L’industrie pharmaceutique fâchée avec le Sénat
- Serge Cannasse
- Actualités professionnelles
En quelques années, les pénuries de médicaments sont devenues un problème majeur, impactant la qualité des soins et les pratiques des professionnels de santé (voir « Vécus de soignants : les pénuries vues de l’intérieur » 1). Le 6 juillet 2023, la Commission sénatoriale d’enquête « sur la pénurie de médicaments et les choix de l'industrie pharmaceutique française » rendait un rapport 2 sur le sujet à l’issue de six mois de travail. Il était présenté par sa rapporteuse, Laurence Cohen, qui dès le lendemain était prise à partie par un communiqué de presse du LEEM 3 (Les entreprises du médicament), qui dénonçait « un procès en cynisme ». Une semaine plus tard (13 juillet 2023), le Sénat répliquait 4.

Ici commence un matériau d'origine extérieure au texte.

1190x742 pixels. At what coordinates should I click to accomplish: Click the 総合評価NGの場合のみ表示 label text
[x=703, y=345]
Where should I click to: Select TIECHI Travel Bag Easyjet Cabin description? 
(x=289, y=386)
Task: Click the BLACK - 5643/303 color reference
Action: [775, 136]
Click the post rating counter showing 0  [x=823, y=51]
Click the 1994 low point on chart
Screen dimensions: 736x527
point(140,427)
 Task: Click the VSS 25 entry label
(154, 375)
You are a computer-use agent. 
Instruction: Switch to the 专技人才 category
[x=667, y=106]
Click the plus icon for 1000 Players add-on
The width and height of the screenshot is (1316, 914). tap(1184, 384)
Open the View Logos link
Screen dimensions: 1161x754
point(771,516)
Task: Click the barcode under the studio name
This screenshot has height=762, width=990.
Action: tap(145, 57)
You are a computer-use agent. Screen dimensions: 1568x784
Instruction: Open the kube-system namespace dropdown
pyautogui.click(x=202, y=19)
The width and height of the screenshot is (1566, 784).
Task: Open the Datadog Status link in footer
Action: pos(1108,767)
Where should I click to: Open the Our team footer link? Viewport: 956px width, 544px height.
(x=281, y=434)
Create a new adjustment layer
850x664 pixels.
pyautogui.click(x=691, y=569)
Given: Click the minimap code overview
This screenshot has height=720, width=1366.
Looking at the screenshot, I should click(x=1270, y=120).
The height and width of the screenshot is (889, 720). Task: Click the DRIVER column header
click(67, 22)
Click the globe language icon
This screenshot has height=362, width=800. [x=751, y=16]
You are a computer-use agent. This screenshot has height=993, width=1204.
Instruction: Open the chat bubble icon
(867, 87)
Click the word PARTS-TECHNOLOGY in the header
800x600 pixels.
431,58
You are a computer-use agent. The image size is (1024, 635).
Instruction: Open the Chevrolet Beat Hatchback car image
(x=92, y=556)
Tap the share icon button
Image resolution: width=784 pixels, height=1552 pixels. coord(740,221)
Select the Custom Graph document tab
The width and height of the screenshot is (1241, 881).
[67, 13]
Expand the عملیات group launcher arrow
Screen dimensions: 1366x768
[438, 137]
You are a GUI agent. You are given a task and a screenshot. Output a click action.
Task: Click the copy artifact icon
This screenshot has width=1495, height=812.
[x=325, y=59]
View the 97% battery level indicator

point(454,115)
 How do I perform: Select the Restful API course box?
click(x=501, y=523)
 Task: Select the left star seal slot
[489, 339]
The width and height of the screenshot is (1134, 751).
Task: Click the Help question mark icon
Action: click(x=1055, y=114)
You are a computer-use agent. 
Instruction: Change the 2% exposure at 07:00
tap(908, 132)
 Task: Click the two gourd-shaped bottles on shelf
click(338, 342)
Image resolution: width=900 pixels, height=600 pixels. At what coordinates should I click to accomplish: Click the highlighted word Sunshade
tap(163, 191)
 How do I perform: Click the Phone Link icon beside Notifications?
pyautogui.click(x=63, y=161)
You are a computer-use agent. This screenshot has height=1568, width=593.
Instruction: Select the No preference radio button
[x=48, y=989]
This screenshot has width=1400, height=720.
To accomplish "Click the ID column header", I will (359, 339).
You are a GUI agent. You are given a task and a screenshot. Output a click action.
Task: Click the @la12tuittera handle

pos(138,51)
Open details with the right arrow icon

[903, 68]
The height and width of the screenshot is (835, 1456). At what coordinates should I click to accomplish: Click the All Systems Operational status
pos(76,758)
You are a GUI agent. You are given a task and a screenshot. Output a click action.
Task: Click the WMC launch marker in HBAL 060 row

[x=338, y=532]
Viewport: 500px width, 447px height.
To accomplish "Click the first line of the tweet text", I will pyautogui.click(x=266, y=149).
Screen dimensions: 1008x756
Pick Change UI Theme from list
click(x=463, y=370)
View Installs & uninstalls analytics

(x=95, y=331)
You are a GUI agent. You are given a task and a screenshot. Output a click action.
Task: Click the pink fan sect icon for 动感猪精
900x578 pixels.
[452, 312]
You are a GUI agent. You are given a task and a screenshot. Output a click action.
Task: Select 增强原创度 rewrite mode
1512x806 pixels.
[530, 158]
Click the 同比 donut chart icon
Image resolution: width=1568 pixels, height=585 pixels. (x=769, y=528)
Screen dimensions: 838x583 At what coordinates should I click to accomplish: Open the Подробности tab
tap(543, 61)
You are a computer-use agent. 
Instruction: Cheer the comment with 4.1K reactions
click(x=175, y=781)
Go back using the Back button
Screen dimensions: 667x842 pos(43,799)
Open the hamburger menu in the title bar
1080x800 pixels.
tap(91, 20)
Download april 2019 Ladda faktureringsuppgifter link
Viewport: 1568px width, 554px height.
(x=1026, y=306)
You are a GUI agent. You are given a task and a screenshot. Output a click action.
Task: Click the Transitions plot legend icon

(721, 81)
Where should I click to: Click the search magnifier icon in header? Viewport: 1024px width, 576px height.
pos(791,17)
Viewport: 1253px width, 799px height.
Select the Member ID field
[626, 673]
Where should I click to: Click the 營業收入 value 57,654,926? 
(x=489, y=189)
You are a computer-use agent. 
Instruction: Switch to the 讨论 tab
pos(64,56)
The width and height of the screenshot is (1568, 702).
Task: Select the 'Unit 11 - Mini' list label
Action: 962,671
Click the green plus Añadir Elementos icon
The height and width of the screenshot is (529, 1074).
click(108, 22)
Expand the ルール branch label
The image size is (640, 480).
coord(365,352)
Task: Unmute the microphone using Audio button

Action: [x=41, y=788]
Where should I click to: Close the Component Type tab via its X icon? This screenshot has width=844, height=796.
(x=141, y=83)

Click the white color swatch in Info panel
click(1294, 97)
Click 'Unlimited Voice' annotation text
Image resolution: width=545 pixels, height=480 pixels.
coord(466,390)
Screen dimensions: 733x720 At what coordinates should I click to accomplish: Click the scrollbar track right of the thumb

Dans son constat et ses préconisations, le rapport sénatorial est loin de se focaliser sur l’industrie. Il comporte néanmoins des passages que son syndicat conteste. Par exemple : « La négociation entre les pouvoirs publics et les grands laboratoires est structurellement déséquilibrée : les menaces d’arrêt de commercialisation, de déremboursement ou de déni d’accès précoce sont des armes de choix entre les mains des exploitants. » Le Leem rappelle que c’est le régulateur qui « a le dernier mot » et qu’en plus, « les temps de négociation sur les prix en France sont parmi les plus longs d’Europe et outrepassent le délai légal européen dans 90% des cas ». De plus, il dénonce « un contresens total sur la stratégie des entreprises », qui n’ont aucun intérêt à stopper la commercialisation d’un de leurs médicaments, qu’il ne soit pas remboursé ou que « les innovations n’arrivent pas jusqu’au patient grâce à l’accès précoce ! » En revanche, il admet que « des entreprises doivent envisager d'arrêter la commercialisation d'un médicament lorsque les revenus ne leur permettent plus de couvrir leurs coûts de manière satisfaisante ».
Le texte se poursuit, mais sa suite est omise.